▸ About this task
Print the entries once more, unchanged.

▸ Record extracts
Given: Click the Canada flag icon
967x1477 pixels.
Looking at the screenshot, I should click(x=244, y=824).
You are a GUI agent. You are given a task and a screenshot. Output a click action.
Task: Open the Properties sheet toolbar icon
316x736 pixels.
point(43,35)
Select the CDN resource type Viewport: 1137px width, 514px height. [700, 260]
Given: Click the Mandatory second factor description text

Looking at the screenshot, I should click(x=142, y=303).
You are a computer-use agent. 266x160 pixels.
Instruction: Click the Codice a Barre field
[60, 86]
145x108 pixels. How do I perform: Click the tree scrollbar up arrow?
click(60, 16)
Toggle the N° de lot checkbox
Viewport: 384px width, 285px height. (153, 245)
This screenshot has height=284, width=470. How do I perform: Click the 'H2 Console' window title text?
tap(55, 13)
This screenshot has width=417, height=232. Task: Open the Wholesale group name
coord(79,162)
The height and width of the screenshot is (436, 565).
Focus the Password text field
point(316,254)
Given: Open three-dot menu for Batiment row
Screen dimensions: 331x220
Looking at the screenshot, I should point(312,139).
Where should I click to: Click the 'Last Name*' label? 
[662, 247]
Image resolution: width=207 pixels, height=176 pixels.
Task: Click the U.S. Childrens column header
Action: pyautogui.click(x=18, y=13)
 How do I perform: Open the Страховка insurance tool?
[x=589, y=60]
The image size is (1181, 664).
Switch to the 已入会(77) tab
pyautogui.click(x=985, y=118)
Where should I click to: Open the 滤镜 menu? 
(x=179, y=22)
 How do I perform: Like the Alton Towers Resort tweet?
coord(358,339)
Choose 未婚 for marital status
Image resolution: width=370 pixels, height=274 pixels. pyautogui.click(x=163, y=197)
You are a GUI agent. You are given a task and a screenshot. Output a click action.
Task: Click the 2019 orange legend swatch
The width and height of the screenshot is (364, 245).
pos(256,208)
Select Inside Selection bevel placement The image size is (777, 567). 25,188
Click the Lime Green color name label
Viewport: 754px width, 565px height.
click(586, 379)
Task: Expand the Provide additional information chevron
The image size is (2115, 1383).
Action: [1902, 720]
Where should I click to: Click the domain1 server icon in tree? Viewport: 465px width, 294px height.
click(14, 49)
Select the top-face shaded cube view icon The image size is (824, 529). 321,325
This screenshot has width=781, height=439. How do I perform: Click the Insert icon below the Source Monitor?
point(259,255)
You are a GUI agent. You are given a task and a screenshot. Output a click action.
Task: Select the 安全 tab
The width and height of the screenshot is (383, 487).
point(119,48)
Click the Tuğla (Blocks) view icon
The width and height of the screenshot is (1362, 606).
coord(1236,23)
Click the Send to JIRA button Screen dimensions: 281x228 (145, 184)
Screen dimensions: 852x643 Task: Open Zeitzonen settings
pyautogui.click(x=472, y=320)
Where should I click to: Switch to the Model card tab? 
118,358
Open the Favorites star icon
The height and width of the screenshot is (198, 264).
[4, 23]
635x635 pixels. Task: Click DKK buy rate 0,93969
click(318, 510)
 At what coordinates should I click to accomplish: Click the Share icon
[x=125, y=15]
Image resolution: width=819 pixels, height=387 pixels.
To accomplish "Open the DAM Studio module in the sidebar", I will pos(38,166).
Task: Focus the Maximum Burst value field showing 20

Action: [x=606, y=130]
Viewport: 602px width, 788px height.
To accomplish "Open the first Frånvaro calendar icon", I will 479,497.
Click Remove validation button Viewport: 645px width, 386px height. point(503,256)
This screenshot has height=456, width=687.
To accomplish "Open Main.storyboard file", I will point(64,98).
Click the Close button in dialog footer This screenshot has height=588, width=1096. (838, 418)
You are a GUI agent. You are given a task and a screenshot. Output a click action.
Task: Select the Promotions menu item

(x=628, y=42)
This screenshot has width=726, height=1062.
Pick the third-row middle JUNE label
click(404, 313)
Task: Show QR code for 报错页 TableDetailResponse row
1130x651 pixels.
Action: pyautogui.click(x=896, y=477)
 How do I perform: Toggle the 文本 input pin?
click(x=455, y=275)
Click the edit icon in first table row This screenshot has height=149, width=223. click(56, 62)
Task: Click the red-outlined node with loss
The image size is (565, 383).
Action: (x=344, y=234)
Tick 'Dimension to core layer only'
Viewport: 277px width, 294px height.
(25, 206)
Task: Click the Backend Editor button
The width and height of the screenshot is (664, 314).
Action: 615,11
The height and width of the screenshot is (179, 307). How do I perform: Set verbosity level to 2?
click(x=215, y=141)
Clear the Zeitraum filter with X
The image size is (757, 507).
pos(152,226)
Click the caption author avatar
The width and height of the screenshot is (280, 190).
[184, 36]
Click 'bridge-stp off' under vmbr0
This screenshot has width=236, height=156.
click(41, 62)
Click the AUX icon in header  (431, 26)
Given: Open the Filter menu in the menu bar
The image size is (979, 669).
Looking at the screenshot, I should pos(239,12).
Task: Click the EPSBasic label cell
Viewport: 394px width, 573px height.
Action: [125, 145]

▸ Written solution
Given: Click the Canada flag icon
967x1477 pixels.
Looking at the screenshot, I should click(x=244, y=824).
You are a GUI agent. You are given a task and a screenshot. Output a click action.
Task: Open the Properties sheet toolbar icon
316x736 pixels.
point(43,35)
Select the CDN resource type Viewport: 1137px width, 514px height. [700, 260]
Given: Click the Mandatory second factor description text

Looking at the screenshot, I should click(x=142, y=303).
You are a computer-use agent. 266x160 pixels.
Instruction: Click the Codice a Barre field
[60, 86]
145x108 pixels. How do I perform: Click the tree scrollbar up arrow?
click(60, 16)
Toggle the N° de lot checkbox
Viewport: 384px width, 285px height. (153, 245)
This screenshot has height=284, width=470. How do I perform: Click the 'H2 Console' window title text?
tap(55, 13)
This screenshot has width=417, height=232. Task: Open the Wholesale group name
coord(79,162)
The height and width of the screenshot is (436, 565).
Focus the Password text field
point(316,254)
Given: Open three-dot menu for Batiment row
Screen dimensions: 331x220
Looking at the screenshot, I should point(312,139).
Where should I click to: Click the 'Last Name*' label? 
[662, 247]
Image resolution: width=207 pixels, height=176 pixels.
Task: Click the U.S. Childrens column header
Action: pyautogui.click(x=18, y=13)
 How do I perform: Open the Страховка insurance tool?
[x=589, y=60]
The image size is (1181, 664).
Switch to the 已入会(77) tab
pyautogui.click(x=985, y=118)
Where should I click to: Open the 滤镜 menu? 
(x=179, y=22)
 How do I perform: Like the Alton Towers Resort tweet?
coord(358,339)
Choose 未婚 for marital status
Image resolution: width=370 pixels, height=274 pixels. pyautogui.click(x=163, y=197)
You are a GUI agent. You are given a task and a screenshot. Output a click action.
Task: Click the 2019 orange legend swatch
The width and height of the screenshot is (364, 245).
pos(256,208)
Select Inside Selection bevel placement The image size is (777, 567). 25,188
Click the Lime Green color name label
Viewport: 754px width, 565px height.
click(586, 379)
Task: Expand the Provide additional information chevron
The image size is (2115, 1383).
Action: [1902, 720]
Where should I click to: Click the domain1 server icon in tree? Viewport: 465px width, 294px height.
click(14, 49)
Select the top-face shaded cube view icon The image size is (824, 529). 321,325
This screenshot has width=781, height=439. How do I perform: Click the Insert icon below the Source Monitor?
point(259,255)
You are a GUI agent. You are given a task and a screenshot. Output a click action.
Task: Select the 安全 tab
The width and height of the screenshot is (383, 487).
point(119,48)
Click the Tuğla (Blocks) view icon
The width and height of the screenshot is (1362, 606).
coord(1236,23)
Click the Send to JIRA button Screen dimensions: 281x228 (145, 184)
Screen dimensions: 852x643 Task: Open Zeitzonen settings
pyautogui.click(x=472, y=320)
Where should I click to: Switch to the Model card tab? 
118,358
Open the Favorites star icon
The height and width of the screenshot is (198, 264).
[4, 23]
635x635 pixels. Task: Click DKK buy rate 0,93969
click(318, 510)
 At what coordinates should I click to accomplish: Click the Share icon
[x=125, y=15]
Image resolution: width=819 pixels, height=387 pixels.
To accomplish "Open the DAM Studio module in the sidebar", I will pos(38,166).
Task: Focus the Maximum Burst value field showing 20

Action: [x=606, y=130]
Viewport: 602px width, 788px height.
To accomplish "Open the first Frånvaro calendar icon", I will 479,497.
Click Remove validation button Viewport: 645px width, 386px height. point(503,256)
This screenshot has height=456, width=687.
To accomplish "Open Main.storyboard file", I will point(64,98).
Click the Close button in dialog footer This screenshot has height=588, width=1096. (838, 418)
You are a GUI agent. You are given a task and a screenshot. Output a click action.
Task: Select the Promotions menu item

(x=628, y=42)
This screenshot has width=726, height=1062.
Pick the third-row middle JUNE label
click(404, 313)
Task: Show QR code for 报错页 TableDetailResponse row
1130x651 pixels.
Action: pyautogui.click(x=896, y=477)
 How do I perform: Toggle the 文本 input pin?
click(x=455, y=275)
Click the edit icon in first table row This screenshot has height=149, width=223. click(56, 62)
Task: Click the red-outlined node with loss
The image size is (565, 383).
Action: (x=344, y=234)
Tick 'Dimension to core layer only'
Viewport: 277px width, 294px height.
(25, 206)
Task: Click the Backend Editor button
The width and height of the screenshot is (664, 314).
Action: 615,11
The height and width of the screenshot is (179, 307). How do I perform: Set verbosity level to 2?
click(x=215, y=141)
Clear the Zeitraum filter with X
The image size is (757, 507).
pos(152,226)
Click the caption author avatar
The width and height of the screenshot is (280, 190).
[184, 36]
Click 'bridge-stp off' under vmbr0
This screenshot has width=236, height=156.
click(41, 62)
Click the AUX icon in header  (431, 26)
Given: Open the Filter menu in the menu bar
The image size is (979, 669).
Looking at the screenshot, I should pos(239,12).
Task: Click the EPSBasic label cell
Viewport: 394px width, 573px height.
Action: [125, 145]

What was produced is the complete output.